Kannagi street in a small side street in Choolaimedu. It leads off from Anna High Road, which connects to Nelson Manikkam Road. There is another Kannagi street in St Thomas’ Mount, and also a Kannagi Nagar near Kolathur. At the northern end of Marina Beach, you will also find a statue of Kannagi.

Who was Kannagi?

 

Kannagi is the heroine of ‘Silapathikaram’ – a Tamil epic written between 200 and 300 A.D. by Ilango Adigalar, a son of the Chera King. Silapathikaram means ‘The Jewel Anklet’. The story starts with an affluent jewel merchant, Kovalan, marrying a lovely young girl – Kannagi. They live in harmony for a time, until Kovalan succumbs to the charms of a dancer, Madhavi. He falls in love with her, and spends all his money buying her expensive presents. Eventually this makes him bankrupt, and he returns to Kannagi. Kannagi forgives his indiscretions, and offers to sell her anklets so that Kovalan regains some wealth. They decide to move to Madurai, sell the anklets there, and make their fortune through trade.

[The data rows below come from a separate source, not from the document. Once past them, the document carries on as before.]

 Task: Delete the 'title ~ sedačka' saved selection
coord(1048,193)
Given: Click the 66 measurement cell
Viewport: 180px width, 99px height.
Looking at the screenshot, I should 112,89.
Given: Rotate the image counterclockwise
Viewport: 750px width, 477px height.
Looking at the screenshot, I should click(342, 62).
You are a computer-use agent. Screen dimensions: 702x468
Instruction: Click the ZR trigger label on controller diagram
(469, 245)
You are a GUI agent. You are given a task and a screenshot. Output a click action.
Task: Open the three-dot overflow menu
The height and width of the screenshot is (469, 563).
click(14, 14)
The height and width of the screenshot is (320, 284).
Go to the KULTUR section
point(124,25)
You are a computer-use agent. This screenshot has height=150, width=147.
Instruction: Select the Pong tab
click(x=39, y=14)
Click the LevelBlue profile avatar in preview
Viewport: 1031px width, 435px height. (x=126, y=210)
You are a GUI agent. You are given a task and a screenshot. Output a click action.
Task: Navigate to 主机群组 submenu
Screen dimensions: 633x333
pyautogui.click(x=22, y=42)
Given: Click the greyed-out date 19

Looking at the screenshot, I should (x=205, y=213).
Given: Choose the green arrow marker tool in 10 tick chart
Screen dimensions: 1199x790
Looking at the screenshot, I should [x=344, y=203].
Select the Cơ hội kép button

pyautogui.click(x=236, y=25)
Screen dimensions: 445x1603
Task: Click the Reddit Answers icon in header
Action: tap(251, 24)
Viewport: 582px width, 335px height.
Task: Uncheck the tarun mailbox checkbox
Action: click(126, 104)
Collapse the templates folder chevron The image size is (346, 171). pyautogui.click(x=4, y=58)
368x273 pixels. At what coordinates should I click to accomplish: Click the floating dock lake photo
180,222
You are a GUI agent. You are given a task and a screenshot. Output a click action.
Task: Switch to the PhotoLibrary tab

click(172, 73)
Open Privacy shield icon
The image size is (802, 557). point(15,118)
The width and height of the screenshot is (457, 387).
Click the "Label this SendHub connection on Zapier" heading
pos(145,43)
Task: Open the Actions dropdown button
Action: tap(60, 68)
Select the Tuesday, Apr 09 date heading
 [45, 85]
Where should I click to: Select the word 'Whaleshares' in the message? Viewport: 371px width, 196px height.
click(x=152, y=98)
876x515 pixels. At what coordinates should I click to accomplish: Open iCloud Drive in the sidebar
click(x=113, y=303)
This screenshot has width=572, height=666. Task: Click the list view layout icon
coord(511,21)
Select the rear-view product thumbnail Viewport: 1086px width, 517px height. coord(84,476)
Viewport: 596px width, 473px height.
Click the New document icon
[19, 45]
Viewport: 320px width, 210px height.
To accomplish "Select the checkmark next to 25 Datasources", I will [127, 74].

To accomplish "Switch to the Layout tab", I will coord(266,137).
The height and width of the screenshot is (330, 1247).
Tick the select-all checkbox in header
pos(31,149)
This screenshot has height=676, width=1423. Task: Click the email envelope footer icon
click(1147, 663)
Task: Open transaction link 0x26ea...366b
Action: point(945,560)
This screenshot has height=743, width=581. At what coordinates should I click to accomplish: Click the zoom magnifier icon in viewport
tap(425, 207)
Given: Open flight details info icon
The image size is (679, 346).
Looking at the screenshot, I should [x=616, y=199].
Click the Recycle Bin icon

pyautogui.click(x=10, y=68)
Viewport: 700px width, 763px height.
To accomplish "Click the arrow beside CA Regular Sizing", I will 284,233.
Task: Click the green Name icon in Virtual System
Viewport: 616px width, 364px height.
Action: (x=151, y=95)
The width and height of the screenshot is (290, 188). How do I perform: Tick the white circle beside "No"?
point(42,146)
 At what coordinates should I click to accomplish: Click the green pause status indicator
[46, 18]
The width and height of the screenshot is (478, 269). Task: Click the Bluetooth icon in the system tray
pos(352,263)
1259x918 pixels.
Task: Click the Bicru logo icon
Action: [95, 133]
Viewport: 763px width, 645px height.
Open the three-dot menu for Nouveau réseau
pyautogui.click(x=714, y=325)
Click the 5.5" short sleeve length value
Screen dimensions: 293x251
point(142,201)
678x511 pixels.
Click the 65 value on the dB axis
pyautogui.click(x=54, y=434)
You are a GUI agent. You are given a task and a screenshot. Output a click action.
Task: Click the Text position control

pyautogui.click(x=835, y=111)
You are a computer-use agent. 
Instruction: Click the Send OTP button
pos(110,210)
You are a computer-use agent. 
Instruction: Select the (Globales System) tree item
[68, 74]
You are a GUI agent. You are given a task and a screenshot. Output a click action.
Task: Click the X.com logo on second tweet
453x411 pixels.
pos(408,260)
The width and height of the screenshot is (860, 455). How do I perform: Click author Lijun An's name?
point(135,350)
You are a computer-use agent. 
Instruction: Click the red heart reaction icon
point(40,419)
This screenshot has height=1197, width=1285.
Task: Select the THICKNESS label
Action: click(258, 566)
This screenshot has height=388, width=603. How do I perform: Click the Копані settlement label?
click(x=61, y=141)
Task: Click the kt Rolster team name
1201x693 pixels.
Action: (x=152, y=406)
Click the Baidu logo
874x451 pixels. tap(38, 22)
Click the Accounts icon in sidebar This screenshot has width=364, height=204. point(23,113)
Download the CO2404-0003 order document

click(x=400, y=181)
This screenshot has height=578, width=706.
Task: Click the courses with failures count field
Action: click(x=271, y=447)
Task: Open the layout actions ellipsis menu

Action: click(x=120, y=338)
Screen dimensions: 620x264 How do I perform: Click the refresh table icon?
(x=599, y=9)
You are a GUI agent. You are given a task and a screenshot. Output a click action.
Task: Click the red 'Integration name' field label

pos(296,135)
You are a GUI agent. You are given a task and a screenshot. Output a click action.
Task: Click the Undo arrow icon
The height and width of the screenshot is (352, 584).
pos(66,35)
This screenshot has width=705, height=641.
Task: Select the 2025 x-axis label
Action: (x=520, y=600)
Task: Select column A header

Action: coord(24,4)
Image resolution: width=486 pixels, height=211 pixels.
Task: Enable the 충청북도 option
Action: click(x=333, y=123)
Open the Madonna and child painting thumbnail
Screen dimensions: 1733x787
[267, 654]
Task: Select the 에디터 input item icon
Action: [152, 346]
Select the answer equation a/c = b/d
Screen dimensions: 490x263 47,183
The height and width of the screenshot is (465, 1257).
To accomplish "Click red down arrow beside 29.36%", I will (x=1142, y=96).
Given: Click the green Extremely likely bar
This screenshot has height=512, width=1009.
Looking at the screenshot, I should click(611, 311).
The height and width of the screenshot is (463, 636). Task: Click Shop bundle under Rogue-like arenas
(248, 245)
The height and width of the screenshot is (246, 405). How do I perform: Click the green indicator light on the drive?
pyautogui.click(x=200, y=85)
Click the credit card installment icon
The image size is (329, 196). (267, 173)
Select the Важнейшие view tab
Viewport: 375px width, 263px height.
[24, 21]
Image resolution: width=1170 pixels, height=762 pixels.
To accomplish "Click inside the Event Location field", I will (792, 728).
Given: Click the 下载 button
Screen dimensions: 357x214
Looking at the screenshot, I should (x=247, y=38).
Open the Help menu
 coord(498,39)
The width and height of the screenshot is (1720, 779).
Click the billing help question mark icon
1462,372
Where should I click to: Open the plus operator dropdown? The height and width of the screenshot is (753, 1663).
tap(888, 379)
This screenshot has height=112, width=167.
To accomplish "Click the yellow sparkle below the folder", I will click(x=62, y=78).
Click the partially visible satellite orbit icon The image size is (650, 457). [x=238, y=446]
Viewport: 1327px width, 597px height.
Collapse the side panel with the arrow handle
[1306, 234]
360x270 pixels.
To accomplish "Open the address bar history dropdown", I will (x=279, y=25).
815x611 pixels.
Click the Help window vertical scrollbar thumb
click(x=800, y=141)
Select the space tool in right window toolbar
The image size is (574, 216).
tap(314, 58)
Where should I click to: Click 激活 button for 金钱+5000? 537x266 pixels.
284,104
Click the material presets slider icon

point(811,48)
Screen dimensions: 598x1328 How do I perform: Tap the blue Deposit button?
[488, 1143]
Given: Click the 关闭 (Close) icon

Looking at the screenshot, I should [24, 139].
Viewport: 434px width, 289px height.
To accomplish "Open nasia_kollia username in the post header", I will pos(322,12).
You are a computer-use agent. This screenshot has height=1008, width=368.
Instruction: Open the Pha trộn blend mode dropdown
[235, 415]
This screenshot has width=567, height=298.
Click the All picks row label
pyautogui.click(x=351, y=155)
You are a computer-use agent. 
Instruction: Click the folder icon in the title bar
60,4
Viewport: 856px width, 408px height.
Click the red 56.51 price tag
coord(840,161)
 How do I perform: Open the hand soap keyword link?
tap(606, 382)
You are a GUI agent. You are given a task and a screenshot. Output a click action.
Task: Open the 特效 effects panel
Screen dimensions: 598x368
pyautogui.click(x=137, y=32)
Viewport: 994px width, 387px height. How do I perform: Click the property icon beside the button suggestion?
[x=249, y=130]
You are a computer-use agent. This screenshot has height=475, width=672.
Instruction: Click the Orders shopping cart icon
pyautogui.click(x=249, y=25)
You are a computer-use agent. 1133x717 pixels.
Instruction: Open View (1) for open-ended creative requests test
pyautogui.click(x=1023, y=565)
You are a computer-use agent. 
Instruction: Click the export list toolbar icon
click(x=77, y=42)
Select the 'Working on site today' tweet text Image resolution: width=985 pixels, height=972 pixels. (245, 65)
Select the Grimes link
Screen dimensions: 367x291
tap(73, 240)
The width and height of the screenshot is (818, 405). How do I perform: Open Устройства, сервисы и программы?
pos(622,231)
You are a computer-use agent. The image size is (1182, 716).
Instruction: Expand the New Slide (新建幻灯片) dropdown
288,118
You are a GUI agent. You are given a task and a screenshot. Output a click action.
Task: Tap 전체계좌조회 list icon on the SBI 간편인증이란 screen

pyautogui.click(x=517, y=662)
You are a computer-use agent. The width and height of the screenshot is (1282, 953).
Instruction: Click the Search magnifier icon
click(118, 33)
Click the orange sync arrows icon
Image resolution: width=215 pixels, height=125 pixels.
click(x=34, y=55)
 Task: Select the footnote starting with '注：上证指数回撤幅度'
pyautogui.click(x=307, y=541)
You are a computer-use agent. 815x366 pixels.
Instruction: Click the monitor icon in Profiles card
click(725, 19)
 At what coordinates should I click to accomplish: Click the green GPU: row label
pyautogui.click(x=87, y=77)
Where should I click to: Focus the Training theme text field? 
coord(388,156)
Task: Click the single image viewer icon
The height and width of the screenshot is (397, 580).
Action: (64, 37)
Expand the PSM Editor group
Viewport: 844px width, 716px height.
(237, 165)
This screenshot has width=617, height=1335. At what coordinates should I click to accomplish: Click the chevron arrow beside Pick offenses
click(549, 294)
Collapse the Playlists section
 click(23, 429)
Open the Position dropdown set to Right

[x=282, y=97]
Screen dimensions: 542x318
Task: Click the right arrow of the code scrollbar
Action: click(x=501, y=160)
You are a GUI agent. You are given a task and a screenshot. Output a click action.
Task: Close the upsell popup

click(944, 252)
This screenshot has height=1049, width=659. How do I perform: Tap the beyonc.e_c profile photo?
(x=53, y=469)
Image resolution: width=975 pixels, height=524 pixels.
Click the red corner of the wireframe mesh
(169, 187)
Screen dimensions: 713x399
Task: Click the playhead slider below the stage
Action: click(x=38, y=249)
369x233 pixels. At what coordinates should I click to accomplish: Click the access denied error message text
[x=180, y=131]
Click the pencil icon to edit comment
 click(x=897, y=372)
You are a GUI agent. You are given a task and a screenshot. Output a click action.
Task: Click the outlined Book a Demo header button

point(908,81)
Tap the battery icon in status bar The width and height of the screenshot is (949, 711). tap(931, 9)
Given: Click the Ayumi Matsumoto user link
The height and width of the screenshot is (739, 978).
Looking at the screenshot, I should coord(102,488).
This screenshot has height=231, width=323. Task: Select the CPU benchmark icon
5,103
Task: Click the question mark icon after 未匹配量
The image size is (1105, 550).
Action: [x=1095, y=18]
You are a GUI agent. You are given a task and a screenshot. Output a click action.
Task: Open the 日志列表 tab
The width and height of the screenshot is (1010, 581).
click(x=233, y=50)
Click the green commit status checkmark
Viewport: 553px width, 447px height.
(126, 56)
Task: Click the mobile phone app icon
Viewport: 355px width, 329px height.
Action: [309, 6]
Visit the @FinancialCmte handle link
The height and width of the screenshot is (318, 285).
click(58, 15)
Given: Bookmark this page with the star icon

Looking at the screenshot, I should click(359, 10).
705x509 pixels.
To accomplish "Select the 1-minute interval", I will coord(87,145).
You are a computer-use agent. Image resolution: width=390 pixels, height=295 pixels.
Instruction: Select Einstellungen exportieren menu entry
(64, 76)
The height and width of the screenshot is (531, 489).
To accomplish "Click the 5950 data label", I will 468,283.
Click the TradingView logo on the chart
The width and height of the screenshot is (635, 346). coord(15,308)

On arriving in Madurai, Kovalan attempts to sell one of the anklets in the market. Unbeknownst to him, a similar anklet is stolen from the Queen of Madurai (Pandiyan Nedunjelian’s wife). When the jeweler saw Kovalan with an anklet that was identical to the stolen one, he seized it and informed the King’s guard. Kovalan was sentenced to death.

When Kannagi heard of Kovalan’s death, she was furious. She went to the court and held up the pair to the anklet that Kovalan had tried to sell, as proof that he was not a thief.

Some interpretations say that the Queen’s anklet was filled with pearls, and Kannagi’s was filled with rubies; and this is how Kannagi proved that Kovalan had been put to death unfairly.

Kannagi’s anger is legendary. In the face of her wrath, the King and Queen died of shame. Kannagi’s quest for revenge was still not satisfied. She then uttered a terrible curse: the whole city of Madurai would burn for the sins of their rulers. It is said that due to her incredible chastity, the curse became a reality.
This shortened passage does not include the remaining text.